WHAT TO DO.
Return the items below word for word, starting at the first line and ending at the line that contains "Image resolution: width=321", both included.

>> BEGIN INPUT DATA

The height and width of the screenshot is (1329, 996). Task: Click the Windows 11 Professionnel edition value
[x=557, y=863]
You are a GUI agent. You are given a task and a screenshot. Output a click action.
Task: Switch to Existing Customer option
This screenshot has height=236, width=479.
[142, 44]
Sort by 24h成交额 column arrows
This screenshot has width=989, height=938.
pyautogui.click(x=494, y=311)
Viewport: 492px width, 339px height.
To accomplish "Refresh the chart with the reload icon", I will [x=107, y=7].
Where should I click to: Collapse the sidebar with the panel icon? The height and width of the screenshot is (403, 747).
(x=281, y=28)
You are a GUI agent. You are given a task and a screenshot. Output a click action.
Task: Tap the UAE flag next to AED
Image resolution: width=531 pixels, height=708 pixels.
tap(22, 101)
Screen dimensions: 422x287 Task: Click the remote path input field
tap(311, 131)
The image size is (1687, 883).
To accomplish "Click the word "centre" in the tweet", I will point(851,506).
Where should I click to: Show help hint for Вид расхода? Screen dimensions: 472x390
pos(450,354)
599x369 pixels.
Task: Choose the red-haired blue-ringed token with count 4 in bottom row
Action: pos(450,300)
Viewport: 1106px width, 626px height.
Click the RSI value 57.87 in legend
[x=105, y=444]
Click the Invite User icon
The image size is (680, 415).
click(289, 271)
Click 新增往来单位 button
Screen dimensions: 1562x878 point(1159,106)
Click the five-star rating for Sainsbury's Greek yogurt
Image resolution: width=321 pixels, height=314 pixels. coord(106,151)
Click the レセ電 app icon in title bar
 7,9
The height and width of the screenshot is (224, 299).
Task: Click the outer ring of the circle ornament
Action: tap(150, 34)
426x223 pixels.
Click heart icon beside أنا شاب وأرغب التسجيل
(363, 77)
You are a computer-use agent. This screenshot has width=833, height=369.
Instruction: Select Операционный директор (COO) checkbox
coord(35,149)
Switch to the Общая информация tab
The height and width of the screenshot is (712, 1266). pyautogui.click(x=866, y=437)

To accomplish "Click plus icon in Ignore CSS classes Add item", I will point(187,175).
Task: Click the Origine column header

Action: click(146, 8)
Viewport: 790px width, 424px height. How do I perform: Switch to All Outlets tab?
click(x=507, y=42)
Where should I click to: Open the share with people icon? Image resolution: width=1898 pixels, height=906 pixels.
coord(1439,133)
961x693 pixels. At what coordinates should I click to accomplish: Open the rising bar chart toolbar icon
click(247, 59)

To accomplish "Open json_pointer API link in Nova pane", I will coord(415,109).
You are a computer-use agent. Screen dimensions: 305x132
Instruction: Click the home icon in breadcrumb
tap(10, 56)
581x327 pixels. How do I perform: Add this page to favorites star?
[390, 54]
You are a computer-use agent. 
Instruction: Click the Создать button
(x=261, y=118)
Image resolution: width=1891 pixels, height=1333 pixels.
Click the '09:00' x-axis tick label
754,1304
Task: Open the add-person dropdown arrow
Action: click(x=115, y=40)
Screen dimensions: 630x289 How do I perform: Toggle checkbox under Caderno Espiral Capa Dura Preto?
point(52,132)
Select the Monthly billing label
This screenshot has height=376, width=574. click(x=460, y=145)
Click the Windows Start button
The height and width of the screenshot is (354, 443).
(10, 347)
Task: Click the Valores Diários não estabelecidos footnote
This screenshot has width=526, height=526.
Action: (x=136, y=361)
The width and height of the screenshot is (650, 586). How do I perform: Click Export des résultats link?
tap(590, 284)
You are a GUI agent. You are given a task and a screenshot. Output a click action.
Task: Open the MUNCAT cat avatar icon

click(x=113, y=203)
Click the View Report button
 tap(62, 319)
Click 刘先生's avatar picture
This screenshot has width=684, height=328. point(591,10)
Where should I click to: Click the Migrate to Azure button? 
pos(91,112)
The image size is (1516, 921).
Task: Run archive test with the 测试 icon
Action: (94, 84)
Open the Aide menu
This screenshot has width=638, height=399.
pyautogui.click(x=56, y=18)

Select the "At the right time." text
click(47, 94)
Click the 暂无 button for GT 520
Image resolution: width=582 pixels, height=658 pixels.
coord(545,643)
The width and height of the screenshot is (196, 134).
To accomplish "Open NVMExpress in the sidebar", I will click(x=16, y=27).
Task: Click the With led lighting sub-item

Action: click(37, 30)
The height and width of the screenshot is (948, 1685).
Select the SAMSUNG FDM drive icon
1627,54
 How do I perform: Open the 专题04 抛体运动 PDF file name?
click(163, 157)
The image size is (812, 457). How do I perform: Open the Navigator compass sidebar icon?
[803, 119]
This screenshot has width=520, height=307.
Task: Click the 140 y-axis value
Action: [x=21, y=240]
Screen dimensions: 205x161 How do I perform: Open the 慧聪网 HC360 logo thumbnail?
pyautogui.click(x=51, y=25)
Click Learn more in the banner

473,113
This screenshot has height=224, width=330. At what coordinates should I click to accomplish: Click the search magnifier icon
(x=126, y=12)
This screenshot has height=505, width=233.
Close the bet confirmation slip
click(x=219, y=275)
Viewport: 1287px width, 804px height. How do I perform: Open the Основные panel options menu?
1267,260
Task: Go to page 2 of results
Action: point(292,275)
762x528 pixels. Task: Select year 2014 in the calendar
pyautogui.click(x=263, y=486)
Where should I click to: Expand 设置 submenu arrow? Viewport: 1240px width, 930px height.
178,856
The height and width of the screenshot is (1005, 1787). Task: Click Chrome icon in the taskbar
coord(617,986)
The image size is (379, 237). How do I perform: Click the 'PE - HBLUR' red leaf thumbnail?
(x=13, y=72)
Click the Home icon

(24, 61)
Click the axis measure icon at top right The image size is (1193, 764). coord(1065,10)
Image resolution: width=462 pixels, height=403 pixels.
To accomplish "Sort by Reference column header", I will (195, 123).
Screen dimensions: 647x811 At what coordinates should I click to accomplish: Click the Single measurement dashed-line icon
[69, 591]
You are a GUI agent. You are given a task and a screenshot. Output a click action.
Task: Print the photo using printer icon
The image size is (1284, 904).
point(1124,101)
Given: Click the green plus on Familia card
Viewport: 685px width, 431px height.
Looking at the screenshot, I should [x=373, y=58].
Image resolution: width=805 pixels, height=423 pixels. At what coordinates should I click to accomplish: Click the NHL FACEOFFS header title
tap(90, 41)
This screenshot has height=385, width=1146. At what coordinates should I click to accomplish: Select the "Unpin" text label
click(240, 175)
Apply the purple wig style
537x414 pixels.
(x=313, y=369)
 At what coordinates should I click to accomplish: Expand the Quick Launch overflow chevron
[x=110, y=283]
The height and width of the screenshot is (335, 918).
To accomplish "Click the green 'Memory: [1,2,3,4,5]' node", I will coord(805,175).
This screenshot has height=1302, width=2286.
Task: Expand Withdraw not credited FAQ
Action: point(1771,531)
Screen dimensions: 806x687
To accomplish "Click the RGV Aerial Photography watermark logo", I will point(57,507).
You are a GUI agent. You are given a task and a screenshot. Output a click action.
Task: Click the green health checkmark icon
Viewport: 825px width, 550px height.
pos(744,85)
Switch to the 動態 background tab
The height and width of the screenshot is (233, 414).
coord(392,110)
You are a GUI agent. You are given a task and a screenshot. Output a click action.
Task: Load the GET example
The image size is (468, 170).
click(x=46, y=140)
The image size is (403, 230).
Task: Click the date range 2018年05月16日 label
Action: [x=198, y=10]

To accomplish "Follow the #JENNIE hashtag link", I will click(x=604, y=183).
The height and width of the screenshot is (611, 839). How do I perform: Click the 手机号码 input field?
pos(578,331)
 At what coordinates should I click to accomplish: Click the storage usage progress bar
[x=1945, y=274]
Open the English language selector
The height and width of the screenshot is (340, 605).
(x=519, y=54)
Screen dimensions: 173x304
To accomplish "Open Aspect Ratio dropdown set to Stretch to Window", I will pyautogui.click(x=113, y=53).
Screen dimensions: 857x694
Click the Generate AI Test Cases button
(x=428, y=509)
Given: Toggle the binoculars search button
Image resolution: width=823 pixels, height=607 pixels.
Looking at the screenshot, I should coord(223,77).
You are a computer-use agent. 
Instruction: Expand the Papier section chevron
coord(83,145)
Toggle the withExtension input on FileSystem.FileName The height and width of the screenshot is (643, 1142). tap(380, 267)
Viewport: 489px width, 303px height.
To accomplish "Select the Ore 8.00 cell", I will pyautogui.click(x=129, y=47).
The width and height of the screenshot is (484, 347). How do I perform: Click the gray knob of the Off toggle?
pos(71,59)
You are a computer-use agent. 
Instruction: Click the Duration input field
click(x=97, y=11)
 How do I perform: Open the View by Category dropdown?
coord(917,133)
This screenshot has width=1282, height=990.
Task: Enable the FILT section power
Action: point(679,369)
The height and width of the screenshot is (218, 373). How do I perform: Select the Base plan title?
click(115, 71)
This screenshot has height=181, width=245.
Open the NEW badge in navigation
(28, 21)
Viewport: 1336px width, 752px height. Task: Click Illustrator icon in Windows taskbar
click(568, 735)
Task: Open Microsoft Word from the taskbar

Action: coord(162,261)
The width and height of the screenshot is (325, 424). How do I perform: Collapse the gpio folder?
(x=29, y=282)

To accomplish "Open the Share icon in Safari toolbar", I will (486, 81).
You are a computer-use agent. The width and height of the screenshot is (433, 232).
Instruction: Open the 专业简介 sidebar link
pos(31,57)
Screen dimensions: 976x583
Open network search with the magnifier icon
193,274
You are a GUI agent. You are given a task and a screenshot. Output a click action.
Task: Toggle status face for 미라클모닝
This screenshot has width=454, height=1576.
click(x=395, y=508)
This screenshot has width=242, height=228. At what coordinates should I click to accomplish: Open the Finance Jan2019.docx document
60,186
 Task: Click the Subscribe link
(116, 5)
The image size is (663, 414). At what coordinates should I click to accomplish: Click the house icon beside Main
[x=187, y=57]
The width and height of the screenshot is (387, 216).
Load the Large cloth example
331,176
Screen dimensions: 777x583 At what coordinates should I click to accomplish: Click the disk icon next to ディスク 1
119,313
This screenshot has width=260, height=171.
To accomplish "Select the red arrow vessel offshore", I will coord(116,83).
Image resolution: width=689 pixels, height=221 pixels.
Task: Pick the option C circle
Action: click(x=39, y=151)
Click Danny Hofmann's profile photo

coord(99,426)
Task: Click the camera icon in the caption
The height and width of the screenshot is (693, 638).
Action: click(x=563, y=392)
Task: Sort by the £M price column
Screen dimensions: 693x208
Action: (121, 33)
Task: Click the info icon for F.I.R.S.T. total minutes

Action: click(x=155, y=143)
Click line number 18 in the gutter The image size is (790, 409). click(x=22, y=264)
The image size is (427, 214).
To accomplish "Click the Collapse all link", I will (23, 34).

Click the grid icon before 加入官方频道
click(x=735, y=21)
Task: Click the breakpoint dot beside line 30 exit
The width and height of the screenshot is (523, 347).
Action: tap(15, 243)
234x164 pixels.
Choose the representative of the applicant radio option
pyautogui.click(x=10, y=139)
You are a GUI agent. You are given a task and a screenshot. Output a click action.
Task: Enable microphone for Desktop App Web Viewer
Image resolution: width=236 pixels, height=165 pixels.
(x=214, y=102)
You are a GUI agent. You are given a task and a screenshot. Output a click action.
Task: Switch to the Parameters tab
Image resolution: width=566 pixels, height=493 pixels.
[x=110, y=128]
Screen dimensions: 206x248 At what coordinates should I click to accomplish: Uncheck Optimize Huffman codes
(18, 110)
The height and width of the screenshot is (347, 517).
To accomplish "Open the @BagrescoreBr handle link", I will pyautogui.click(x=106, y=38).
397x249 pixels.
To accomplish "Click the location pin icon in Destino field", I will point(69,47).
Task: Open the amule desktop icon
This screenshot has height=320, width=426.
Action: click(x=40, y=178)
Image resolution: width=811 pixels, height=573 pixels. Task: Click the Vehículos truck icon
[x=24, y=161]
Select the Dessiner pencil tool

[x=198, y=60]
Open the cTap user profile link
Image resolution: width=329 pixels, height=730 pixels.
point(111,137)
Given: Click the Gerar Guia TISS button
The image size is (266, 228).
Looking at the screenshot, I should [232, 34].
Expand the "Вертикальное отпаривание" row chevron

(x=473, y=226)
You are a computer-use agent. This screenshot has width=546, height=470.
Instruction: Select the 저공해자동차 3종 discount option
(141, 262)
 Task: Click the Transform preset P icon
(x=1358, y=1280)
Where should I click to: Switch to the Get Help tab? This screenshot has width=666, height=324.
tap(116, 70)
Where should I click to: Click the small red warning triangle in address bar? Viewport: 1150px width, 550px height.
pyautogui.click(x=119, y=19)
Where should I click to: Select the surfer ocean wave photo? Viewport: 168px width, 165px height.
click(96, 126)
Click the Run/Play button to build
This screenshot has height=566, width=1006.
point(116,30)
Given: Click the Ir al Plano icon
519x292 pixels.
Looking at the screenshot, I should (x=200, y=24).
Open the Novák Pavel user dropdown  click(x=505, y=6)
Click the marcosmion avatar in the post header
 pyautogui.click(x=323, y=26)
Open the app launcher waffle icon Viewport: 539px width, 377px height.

>> END INPUT DATA

THE COMPLETED TASK.
The height and width of the screenshot is (1329, 996). Task: Click the Windows 11 Professionnel edition value
[x=557, y=863]
You are a GUI agent. You are given a task and a screenshot. Output a click action.
Task: Switch to Existing Customer option
This screenshot has height=236, width=479.
[142, 44]
Sort by 24h成交额 column arrows
This screenshot has width=989, height=938.
pyautogui.click(x=494, y=311)
Viewport: 492px width, 339px height.
To accomplish "Refresh the chart with the reload icon", I will [x=107, y=7].
Where should I click to: Collapse the sidebar with the panel icon? The height and width of the screenshot is (403, 747).
(x=281, y=28)
You are a GUI agent. You are given a task and a screenshot. Output a click action.
Task: Tap the UAE flag next to AED
Image resolution: width=531 pixels, height=708 pixels.
tap(22, 101)
Screen dimensions: 422x287 Task: Click the remote path input field
tap(311, 131)
The image size is (1687, 883).
To accomplish "Click the word "centre" in the tweet", I will point(851,506).
Where should I click to: Show help hint for Вид расхода? Screen dimensions: 472x390
pos(450,354)
599x369 pixels.
Task: Choose the red-haired blue-ringed token with count 4 in bottom row
Action: pos(450,300)
Viewport: 1106px width, 626px height.
Click the RSI value 57.87 in legend
[x=105, y=444]
Click the Invite User icon
The image size is (680, 415).
click(289, 271)
Click 新增往来单位 button
Screen dimensions: 1562x878 point(1159,106)
Click the five-star rating for Sainsbury's Greek yogurt
Image resolution: width=321 pixels, height=314 pixels. coord(106,151)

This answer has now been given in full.